About this task: In the entries that follow, the lines from the one with "Image resolution: width=1073" through the one with "Uncheck the Simulation" are the ones to write out, exactly and with both ends included. Nothing else should appear.

___

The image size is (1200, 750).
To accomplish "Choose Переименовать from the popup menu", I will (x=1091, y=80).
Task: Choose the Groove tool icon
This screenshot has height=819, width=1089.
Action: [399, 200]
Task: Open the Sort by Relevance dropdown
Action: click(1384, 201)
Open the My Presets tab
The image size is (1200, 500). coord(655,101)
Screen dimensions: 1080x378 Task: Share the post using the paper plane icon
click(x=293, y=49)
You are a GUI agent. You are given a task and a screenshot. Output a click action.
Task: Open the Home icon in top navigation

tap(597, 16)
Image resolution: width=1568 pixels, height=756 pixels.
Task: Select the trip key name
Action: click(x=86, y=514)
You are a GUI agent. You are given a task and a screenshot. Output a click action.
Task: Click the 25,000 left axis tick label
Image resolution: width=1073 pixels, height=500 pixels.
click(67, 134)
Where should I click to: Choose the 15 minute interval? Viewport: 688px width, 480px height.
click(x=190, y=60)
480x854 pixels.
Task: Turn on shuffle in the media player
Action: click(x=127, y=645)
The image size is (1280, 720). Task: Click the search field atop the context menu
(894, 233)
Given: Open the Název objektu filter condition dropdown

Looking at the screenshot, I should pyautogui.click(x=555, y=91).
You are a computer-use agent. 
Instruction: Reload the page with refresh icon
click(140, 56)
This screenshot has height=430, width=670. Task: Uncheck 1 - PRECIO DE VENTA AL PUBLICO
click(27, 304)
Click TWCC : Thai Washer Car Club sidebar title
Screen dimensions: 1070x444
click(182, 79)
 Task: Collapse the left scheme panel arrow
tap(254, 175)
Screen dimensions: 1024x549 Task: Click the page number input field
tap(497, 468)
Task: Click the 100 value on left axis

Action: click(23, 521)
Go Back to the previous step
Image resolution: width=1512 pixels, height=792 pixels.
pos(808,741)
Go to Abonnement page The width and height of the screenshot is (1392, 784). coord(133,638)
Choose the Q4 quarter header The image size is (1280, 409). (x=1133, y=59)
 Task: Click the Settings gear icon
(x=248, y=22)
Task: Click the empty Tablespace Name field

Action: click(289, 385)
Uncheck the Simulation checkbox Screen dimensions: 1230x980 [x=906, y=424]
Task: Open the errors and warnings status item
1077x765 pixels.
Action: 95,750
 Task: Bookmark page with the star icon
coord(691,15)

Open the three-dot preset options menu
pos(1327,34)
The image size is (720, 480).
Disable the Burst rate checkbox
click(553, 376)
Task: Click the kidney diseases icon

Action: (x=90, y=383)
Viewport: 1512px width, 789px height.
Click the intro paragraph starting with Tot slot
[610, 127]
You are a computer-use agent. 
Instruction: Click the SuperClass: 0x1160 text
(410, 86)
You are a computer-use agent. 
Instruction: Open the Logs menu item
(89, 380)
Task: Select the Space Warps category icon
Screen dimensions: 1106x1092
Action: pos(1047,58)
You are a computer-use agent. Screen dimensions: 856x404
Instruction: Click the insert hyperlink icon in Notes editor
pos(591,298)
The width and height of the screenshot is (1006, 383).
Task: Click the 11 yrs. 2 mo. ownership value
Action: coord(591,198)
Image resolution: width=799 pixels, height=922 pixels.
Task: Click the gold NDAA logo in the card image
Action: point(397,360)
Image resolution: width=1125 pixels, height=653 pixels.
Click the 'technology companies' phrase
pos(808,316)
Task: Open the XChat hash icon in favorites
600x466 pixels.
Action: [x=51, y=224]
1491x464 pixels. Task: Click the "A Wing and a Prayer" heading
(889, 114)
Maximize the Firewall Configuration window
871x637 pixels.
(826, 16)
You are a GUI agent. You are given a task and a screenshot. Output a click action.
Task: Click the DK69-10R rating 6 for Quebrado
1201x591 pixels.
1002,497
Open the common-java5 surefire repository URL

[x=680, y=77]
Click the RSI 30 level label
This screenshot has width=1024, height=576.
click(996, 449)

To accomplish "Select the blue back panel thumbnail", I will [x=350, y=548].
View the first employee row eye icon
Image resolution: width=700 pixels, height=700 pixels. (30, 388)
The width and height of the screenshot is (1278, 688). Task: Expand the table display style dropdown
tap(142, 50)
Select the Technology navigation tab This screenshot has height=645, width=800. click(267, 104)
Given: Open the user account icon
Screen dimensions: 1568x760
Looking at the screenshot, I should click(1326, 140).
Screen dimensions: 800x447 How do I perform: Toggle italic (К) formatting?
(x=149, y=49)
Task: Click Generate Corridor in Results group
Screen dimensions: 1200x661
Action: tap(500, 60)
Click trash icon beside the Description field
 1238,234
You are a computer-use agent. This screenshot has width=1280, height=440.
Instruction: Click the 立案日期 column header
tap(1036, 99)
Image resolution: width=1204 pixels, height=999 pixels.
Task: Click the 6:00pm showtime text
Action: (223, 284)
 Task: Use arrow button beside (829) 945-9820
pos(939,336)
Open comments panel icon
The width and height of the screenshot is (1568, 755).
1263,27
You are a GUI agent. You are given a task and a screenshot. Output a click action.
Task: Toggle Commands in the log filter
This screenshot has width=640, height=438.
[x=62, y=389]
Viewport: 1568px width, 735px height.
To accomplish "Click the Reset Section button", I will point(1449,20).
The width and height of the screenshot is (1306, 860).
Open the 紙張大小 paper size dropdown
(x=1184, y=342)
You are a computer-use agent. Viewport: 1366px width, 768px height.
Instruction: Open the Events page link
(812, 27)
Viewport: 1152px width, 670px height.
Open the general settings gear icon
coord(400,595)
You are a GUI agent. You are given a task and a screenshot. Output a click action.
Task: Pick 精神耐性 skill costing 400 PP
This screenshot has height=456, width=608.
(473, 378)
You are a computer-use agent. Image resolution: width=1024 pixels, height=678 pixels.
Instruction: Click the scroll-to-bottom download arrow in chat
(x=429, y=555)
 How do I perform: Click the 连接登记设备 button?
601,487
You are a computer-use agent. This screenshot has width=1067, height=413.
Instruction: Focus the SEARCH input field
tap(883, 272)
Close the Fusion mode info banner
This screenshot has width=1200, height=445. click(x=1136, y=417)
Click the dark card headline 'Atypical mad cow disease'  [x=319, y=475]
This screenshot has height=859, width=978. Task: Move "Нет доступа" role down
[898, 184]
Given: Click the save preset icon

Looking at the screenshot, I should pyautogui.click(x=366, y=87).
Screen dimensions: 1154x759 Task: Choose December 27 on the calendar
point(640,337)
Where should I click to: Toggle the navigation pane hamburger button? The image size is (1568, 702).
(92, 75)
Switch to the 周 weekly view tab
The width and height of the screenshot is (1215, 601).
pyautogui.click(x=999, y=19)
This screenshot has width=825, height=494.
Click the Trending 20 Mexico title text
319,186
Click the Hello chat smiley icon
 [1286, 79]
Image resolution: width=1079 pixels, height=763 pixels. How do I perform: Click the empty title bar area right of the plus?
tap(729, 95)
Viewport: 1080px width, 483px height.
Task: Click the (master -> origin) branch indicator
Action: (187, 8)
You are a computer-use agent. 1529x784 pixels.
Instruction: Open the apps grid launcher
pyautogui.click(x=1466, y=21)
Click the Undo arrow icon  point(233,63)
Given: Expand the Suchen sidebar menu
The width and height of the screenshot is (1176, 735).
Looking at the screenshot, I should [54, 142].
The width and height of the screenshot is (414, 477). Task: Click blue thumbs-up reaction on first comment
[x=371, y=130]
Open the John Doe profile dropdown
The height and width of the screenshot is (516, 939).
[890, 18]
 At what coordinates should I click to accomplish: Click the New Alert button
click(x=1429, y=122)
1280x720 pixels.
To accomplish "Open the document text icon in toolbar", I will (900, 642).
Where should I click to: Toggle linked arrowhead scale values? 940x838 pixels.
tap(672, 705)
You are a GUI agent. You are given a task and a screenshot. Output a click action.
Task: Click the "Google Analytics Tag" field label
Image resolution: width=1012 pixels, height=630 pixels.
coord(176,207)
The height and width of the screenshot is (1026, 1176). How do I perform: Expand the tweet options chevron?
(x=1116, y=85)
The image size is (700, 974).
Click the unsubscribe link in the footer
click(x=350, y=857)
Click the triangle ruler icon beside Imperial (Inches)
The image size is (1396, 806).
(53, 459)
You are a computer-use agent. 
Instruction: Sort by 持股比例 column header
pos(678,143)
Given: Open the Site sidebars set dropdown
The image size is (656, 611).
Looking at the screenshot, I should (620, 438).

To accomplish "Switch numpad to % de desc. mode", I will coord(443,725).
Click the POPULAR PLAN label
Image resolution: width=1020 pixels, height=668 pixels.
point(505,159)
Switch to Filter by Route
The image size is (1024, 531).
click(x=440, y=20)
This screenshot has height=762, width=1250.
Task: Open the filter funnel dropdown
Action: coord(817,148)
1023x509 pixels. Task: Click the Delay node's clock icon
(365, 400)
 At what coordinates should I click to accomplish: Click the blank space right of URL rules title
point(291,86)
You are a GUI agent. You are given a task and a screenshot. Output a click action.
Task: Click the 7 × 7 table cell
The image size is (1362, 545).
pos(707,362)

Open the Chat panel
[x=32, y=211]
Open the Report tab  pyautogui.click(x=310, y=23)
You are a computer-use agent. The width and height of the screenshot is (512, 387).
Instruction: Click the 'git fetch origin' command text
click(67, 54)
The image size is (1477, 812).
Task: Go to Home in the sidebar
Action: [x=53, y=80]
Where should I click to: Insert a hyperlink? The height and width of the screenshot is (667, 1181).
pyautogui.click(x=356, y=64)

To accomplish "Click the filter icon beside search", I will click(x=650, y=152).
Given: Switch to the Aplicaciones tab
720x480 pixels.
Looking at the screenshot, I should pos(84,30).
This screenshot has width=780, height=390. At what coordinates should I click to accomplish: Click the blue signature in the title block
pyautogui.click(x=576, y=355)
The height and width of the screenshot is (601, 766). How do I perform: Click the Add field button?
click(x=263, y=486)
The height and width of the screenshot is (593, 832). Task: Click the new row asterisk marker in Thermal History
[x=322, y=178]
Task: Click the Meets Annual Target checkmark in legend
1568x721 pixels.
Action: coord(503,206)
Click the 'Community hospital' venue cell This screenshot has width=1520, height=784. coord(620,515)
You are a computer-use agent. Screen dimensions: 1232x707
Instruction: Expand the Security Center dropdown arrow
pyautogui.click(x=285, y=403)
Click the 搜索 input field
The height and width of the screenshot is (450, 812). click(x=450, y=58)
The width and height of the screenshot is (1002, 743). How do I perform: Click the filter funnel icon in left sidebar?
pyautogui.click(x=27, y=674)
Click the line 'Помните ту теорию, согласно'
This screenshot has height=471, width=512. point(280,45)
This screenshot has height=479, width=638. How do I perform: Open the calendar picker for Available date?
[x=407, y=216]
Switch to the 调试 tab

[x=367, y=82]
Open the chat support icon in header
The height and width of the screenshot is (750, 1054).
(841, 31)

___

Output of the task:
Image resolution: width=1073 pixels, height=500 pixels.
click(67, 134)
Where should I click to: Choose the 15 minute interval? Viewport: 688px width, 480px height.
click(x=190, y=60)
480x854 pixels.
Task: Turn on shuffle in the media player
Action: click(x=127, y=645)
The image size is (1280, 720). Task: Click the search field atop the context menu
(894, 233)
Given: Open the Název objektu filter condition dropdown

Looking at the screenshot, I should pyautogui.click(x=555, y=91).
You are a computer-use agent. 
Instruction: Reload the page with refresh icon
click(140, 56)
This screenshot has height=430, width=670. Task: Uncheck 1 - PRECIO DE VENTA AL PUBLICO
click(27, 304)
Click TWCC : Thai Washer Car Club sidebar title
Screen dimensions: 1070x444
click(182, 79)
 Task: Collapse the left scheme panel arrow
tap(254, 175)
Screen dimensions: 1024x549 Task: Click the page number input field
tap(497, 468)
Task: Click the 100 value on left axis

Action: click(23, 521)
Go Back to the previous step
Image resolution: width=1512 pixels, height=792 pixels.
pos(808,741)
Go to Abonnement page The width and height of the screenshot is (1392, 784). coord(133,638)
Choose the Q4 quarter header The image size is (1280, 409). (x=1133, y=59)
 Task: Click the Settings gear icon
(x=248, y=22)
Task: Click the empty Tablespace Name field

Action: click(289, 385)
Uncheck the Simulation checkbox Screen dimensions: 1230x980 [x=906, y=424]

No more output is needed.